Muir was the first to recognize that glaciation was largely responsible for carving Yosemite Valley. At the time, the prevailing theory among geologists was that a cataclysmic collapse was responsible.
He wrote compulsively from about 1863 until his death a half century later. His first published work -- an article on glaciers -- appeared in the New York Tribune in 1871. Buoyed by his initial success, Muir became a professional nature writer to finance his mountain sojourns and nature studies. 'John the Baptist was not more eager to get all his fellow sinners into the Jordan than I to baptize all of mine in the beauty of God's mountains,' he wrote. In 1874, Muir was lured away to explore the rest of the Sierra Nevada and Alaska, write, marry and raise a family and run a fruit ranch near Martinez.
On a 1889 Yosemite visit, Muir and close friend Robert Underwood Johnson of Century magazine were appalled to find bare meadows, muddy streams, charred tree stumps, barbed-wire fences and unsightly commercial development.

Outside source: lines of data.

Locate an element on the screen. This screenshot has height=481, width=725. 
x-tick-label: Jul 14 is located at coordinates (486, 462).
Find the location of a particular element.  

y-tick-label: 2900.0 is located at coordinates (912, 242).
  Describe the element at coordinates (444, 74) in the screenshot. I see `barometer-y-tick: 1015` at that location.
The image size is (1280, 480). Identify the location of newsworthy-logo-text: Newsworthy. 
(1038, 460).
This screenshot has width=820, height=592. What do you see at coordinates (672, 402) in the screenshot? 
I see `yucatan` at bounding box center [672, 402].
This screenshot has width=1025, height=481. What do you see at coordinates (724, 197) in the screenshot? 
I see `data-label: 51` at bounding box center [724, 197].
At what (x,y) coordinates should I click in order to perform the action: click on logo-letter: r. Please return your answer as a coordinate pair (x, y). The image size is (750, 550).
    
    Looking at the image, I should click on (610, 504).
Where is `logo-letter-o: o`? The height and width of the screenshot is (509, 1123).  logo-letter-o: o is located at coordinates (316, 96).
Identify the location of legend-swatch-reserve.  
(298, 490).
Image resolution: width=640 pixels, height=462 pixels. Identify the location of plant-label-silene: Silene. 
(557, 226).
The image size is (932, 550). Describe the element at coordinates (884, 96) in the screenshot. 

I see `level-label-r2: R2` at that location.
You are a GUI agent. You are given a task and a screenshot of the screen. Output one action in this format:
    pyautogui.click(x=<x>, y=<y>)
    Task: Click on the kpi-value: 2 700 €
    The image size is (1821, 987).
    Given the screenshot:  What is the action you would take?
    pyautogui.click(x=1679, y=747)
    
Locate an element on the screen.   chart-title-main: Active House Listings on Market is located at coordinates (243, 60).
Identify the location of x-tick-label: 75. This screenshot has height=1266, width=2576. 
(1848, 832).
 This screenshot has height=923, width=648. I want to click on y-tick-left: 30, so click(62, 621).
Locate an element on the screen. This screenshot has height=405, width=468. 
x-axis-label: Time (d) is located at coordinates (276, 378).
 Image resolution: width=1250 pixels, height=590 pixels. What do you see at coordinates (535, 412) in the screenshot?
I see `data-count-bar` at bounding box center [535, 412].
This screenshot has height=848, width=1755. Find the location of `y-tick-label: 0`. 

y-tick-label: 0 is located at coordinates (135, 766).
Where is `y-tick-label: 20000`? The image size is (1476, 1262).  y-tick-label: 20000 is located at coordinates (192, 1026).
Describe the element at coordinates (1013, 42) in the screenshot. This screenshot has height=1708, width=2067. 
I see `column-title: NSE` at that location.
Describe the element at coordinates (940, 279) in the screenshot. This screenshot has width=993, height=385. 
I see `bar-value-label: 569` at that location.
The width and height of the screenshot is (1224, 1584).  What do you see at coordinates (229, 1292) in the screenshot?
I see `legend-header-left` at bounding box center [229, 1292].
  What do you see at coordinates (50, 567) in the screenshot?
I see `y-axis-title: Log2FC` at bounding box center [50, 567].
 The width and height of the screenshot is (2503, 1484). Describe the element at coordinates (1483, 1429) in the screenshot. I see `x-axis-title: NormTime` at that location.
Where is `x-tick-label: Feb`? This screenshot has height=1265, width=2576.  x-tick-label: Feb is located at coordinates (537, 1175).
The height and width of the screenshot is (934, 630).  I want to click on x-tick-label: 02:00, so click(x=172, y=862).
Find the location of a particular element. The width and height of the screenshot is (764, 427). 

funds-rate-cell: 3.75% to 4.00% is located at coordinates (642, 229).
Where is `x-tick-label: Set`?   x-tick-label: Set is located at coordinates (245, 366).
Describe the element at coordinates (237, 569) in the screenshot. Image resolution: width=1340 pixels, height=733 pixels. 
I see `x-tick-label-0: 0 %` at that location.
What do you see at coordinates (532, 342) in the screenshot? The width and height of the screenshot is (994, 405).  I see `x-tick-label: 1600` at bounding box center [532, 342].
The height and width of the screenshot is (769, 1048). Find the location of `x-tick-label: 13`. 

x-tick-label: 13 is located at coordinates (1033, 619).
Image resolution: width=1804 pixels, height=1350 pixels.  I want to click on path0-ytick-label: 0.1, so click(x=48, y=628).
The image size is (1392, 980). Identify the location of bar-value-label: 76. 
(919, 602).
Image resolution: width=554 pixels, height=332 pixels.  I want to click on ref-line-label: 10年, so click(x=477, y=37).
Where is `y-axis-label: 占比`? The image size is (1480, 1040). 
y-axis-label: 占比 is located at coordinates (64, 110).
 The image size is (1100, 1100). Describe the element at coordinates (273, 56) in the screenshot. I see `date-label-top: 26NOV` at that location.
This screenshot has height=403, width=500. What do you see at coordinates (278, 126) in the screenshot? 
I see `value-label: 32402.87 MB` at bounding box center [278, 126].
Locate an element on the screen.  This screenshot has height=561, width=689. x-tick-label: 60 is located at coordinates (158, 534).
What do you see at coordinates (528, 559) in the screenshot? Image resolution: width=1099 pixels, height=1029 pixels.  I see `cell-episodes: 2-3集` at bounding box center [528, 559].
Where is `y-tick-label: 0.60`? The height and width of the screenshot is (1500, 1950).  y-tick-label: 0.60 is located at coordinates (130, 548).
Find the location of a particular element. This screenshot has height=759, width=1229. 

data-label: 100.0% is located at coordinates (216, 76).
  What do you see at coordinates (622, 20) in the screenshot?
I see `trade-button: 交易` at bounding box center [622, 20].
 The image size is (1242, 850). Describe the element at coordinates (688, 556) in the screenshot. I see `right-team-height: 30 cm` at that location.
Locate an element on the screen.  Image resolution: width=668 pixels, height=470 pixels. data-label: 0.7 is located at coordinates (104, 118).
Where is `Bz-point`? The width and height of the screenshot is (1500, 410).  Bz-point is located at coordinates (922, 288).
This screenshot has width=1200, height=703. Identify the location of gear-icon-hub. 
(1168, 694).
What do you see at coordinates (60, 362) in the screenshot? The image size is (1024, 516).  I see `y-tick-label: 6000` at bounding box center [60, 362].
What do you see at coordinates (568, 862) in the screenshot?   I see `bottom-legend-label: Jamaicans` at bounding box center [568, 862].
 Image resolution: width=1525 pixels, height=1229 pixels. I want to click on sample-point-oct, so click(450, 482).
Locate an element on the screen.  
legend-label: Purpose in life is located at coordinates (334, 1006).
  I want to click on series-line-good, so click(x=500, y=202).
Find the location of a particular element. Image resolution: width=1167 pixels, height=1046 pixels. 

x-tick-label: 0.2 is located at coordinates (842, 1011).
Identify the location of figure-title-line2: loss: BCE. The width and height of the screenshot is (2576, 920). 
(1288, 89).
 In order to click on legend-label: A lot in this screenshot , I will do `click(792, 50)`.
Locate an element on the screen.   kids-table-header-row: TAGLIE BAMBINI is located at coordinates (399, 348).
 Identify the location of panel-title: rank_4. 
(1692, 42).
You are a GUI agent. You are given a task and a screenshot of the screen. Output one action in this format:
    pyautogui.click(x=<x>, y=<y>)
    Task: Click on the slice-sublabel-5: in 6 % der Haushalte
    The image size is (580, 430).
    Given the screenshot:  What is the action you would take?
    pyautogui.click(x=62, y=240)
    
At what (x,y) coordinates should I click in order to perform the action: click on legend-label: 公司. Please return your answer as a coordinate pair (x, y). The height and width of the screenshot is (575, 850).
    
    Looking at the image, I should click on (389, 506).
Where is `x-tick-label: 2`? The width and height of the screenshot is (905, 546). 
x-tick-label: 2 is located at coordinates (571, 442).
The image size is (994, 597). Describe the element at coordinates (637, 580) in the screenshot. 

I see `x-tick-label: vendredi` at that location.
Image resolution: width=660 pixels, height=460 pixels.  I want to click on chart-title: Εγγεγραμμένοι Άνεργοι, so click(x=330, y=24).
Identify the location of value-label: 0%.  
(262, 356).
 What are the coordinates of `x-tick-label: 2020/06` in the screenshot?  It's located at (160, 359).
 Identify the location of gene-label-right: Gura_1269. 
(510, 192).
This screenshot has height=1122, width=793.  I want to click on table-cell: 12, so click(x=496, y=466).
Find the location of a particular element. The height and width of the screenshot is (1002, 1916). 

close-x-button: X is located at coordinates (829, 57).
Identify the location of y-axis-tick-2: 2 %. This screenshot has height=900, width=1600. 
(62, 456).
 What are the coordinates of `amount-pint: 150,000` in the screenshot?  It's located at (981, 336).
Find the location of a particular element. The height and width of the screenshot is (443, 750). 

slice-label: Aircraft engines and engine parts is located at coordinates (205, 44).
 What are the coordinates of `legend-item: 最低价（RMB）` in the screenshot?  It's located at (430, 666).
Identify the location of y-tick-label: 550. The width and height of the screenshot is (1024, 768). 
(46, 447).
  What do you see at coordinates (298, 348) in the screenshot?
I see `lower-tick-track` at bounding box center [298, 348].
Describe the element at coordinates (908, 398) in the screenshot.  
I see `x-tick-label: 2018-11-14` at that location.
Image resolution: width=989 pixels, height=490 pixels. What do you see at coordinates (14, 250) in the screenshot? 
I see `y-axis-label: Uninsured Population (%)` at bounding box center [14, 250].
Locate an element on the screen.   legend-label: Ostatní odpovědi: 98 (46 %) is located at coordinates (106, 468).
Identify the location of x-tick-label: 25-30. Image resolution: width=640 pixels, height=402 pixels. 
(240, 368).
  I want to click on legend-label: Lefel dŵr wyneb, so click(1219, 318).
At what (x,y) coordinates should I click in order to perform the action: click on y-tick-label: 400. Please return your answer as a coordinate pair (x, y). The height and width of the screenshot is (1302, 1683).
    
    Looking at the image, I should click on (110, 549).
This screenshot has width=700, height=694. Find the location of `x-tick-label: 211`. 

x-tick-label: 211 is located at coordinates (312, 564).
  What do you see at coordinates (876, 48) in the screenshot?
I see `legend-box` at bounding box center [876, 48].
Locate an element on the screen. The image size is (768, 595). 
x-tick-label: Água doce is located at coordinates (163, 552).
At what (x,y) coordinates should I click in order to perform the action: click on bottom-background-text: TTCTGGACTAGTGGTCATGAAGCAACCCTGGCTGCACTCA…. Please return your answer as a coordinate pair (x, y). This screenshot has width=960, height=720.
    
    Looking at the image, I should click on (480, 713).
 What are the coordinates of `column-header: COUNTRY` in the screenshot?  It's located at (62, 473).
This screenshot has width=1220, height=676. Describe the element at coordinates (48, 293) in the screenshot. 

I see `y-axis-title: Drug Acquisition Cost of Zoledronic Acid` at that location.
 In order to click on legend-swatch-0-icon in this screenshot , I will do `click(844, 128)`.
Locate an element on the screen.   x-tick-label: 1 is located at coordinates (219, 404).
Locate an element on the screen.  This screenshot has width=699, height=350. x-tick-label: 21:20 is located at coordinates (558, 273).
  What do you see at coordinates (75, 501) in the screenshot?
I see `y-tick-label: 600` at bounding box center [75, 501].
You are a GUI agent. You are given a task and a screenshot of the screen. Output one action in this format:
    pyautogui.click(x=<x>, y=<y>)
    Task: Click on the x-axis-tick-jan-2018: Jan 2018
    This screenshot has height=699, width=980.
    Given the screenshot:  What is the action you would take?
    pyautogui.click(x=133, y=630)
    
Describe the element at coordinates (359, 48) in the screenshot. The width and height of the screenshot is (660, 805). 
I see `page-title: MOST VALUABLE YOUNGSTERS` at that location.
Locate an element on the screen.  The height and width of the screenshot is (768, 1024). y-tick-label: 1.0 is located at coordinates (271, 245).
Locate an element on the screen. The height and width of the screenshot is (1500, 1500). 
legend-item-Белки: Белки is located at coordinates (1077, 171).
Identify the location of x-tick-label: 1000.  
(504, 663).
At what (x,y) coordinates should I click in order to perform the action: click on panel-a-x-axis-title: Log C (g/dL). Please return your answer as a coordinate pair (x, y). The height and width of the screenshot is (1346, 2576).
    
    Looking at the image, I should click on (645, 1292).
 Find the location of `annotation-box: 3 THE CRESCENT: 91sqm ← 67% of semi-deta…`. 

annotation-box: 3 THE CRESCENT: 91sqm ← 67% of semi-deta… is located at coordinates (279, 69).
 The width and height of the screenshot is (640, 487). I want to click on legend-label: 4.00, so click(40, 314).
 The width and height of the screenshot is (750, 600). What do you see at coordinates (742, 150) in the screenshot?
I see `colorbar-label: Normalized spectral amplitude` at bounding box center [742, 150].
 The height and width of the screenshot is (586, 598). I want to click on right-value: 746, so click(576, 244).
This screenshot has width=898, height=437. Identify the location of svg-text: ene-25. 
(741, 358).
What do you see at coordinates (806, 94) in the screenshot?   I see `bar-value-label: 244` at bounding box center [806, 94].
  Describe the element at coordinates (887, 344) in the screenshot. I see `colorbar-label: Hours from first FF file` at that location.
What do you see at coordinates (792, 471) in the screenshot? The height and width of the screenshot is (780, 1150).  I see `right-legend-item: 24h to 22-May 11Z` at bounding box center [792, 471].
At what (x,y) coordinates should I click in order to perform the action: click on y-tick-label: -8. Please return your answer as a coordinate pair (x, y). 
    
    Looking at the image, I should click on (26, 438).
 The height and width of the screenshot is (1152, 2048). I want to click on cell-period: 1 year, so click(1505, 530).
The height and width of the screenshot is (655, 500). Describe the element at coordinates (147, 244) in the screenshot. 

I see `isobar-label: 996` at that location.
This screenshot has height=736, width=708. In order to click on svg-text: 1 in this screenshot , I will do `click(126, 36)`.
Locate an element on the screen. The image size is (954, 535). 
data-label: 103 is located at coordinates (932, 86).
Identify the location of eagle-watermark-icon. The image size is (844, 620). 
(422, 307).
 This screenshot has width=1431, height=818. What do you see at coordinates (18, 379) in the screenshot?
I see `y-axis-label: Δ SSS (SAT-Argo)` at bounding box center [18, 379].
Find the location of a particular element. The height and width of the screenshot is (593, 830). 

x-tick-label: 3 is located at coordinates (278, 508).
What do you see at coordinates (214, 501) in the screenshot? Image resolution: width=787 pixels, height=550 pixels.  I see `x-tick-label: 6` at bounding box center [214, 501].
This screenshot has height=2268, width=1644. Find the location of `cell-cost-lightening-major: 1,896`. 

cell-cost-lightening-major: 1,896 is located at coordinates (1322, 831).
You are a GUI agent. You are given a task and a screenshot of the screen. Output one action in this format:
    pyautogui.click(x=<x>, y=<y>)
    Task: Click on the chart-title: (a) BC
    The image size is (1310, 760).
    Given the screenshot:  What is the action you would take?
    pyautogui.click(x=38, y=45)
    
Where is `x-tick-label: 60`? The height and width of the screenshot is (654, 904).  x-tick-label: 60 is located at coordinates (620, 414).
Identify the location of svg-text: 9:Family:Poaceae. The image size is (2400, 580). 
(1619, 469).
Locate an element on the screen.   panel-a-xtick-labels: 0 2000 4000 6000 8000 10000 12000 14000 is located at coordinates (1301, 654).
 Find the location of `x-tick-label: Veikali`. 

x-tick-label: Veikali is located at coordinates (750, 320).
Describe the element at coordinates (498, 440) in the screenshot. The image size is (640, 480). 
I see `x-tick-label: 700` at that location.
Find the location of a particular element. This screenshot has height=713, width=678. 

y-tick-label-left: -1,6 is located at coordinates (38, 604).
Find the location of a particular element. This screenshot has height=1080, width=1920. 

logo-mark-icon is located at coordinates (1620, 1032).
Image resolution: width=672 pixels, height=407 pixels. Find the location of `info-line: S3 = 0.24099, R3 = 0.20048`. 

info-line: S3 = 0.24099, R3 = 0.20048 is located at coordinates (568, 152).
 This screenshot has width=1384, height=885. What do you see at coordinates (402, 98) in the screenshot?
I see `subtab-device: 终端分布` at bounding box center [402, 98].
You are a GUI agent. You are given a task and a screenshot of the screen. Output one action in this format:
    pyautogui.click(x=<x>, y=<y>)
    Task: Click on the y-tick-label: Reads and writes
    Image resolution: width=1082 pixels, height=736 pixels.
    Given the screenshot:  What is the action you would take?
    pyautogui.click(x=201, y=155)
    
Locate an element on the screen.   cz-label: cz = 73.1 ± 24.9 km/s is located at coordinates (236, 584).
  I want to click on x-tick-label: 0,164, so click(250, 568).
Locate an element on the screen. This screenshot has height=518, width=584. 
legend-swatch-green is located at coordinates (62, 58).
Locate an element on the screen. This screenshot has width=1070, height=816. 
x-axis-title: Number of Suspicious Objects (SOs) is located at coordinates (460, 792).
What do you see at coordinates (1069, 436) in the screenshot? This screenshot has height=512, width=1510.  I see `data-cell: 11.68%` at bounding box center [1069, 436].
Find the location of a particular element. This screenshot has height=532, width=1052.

At Johnson's urging, Muir wrote articles focusing on the damage to the environment. The articles and an effective lobbying campaign culminated with the creation of Yosemite National Park on Oct. 1, 1890.
The Father of Yosemite National Park and the Savior of the Sequoias was on personal terms with three presidents and was the guiding light behind the 1906 Antiquities Act, which gave the nation's chief executives the authority to proclaim national monuments. After a 1903 Yosemite camping trip with Muir, Theodore Roosevelt devised a policy that created five national parks and 23 monuments and placed 148 million acres in national forests.Besides Yosemite, Muir was a motivating force in the establishment of Sequoia, King's Canyon, Rainier, Petrified Forest and Grand Canyon national parks. In 1905, Muir, who by then had founded and was president of the Sierra Club, led the crusade that restored Yosemite Valley to federal control. Until then, the valley had been under the state's jurisdiction.
Along with so many successes, defeats were inevitable. The most grievous for Muir was his inability to save Hetch Hetchy Valley from being dammed to provide drinking water for San Francisco. In December 1914, a year after President Woodrow Wilson signed the Raker Act allowing San Francisco to build the dam, Muir left home to wander the Mojave Desert and came down with pneumonia. At 76, he died on Christmas Eve in Los Angeles and was buried behind his Martinez home."
-Modesto Bee (online)
"Then it seemed to me the Sierra should be called not the Nevada or Snowy Range, but the Range of Light. And after ten years spent in the heart of it, rejoicing and wondering, bathing in the glorious floods of light, seeing the sunbursts of morning among the icy peaks, the noonday radiance on the trees and rocks and snow, the flush of the alpenglow, and a thousand dashing waterfalls with their marvelous abundance of irised spray, it still seems to me above all others the Range of Light, the most divinely beautiful of all the mountain chains I have ever seen."